▸ AIM OF THE EXERCISE
Go to the line in the entries below that holds "Click the red quote block left bar" and repeat exactly from there through the line that holds "Expand the Management", inclusive.

Collected data entries:

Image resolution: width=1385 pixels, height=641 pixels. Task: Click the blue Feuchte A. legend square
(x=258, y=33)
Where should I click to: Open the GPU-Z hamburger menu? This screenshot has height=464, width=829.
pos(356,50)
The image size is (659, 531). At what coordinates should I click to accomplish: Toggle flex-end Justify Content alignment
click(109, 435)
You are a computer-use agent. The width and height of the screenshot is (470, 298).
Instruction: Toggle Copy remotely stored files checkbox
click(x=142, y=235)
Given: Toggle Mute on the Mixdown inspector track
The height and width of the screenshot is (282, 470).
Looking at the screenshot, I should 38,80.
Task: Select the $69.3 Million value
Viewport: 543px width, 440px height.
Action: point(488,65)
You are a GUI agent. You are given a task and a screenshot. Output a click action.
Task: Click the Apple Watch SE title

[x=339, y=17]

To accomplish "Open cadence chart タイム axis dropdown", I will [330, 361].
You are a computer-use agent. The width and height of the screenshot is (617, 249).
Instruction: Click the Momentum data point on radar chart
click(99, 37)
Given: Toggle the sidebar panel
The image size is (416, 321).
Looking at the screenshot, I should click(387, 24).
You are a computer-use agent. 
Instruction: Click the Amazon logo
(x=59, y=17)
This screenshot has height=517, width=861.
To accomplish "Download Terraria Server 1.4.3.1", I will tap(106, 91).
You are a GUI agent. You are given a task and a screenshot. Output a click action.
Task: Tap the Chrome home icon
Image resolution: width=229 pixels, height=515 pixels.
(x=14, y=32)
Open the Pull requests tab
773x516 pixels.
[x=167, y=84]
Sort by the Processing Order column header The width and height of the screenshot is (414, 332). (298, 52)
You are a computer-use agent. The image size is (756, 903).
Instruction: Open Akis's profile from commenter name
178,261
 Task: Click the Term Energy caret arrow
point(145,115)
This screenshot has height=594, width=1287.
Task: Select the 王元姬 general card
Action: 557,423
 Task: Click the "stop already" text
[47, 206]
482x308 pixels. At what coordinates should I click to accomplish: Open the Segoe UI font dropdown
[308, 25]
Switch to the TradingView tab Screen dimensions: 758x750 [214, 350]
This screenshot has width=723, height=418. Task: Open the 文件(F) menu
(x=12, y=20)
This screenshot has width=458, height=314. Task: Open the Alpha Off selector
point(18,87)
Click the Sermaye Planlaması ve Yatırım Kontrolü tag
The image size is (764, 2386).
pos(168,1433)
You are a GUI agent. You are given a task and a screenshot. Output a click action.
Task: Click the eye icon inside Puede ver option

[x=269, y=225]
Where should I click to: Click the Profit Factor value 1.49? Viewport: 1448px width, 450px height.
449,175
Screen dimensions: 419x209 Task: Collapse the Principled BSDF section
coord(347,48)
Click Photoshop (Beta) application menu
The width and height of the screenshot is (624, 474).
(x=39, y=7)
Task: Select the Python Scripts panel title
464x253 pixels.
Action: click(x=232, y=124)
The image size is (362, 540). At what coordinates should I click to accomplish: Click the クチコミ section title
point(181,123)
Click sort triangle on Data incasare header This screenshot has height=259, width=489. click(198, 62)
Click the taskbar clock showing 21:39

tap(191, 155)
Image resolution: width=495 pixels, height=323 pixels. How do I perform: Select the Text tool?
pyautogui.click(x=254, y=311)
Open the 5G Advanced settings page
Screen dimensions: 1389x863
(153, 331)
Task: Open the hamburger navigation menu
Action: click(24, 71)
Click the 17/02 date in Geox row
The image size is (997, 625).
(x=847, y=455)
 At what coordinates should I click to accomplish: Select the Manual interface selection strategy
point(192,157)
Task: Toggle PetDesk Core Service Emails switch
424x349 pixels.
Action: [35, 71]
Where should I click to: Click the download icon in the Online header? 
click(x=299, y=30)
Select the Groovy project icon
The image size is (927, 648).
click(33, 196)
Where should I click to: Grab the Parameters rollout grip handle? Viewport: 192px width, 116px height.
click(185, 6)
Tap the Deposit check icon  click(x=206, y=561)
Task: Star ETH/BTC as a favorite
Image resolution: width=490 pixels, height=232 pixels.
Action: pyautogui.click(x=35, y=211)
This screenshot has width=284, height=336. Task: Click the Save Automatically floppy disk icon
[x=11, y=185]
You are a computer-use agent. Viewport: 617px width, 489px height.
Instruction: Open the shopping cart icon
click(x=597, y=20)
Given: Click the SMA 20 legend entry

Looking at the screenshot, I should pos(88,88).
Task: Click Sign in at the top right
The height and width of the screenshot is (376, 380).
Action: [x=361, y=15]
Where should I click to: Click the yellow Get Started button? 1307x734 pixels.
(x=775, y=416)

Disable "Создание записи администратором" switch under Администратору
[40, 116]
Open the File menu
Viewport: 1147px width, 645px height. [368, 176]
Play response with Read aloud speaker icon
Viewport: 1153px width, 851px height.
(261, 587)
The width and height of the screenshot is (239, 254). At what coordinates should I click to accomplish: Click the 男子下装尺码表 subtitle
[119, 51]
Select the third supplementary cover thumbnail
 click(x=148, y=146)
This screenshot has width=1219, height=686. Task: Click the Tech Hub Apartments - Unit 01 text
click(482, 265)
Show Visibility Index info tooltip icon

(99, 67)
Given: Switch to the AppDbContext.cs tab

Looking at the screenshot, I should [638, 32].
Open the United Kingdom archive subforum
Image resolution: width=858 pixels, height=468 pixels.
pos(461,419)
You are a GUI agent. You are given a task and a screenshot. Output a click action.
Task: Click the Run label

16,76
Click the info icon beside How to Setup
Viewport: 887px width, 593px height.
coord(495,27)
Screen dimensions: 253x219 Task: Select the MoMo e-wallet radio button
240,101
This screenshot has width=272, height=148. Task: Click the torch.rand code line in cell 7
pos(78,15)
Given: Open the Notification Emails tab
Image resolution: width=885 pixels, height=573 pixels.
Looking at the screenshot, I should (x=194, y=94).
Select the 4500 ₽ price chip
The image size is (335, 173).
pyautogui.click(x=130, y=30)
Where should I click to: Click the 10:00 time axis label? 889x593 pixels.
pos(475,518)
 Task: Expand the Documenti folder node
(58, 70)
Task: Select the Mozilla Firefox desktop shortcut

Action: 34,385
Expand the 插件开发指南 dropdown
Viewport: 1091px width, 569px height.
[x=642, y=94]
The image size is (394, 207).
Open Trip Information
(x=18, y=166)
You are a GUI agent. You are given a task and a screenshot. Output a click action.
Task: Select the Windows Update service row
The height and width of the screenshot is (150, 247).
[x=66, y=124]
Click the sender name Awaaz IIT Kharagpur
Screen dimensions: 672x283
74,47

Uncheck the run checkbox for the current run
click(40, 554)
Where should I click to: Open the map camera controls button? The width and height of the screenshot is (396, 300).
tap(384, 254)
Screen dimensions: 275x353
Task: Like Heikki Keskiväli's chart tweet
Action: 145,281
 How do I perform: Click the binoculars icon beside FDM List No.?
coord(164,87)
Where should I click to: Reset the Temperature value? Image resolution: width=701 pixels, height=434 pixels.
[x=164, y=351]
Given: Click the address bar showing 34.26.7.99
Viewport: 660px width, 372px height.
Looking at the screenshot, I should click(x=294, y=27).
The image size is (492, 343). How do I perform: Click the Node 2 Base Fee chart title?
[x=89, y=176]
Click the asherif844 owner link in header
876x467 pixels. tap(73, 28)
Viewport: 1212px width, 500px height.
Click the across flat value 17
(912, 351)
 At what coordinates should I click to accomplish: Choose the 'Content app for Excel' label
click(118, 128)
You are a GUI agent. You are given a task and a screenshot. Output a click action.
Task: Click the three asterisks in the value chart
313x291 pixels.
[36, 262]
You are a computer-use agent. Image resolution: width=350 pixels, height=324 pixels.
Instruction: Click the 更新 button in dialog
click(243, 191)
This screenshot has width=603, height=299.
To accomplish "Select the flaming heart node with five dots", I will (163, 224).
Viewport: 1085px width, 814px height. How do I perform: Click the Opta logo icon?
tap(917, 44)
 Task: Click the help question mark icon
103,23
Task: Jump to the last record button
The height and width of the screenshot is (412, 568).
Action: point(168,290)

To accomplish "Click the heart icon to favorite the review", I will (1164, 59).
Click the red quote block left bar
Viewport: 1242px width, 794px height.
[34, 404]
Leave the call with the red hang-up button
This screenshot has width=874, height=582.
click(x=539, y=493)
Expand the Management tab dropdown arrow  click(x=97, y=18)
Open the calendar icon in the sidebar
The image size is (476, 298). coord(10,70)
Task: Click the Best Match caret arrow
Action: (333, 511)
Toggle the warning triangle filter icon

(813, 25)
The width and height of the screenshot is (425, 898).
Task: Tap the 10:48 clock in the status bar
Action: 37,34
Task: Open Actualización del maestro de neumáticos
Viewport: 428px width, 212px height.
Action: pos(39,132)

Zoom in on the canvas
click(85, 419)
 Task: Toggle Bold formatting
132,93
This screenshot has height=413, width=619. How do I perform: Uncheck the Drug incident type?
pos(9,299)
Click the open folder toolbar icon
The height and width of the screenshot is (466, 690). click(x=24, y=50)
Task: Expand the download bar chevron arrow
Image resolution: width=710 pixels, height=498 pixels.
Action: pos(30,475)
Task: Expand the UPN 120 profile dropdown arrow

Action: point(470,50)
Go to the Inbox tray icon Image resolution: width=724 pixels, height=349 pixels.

▸ OUTPUT
Click the red quote block left bar
Viewport: 1242px width, 794px height.
[34, 404]
Leave the call with the red hang-up button
This screenshot has width=874, height=582.
click(x=539, y=493)
Expand the Management tab dropdown arrow  click(x=97, y=18)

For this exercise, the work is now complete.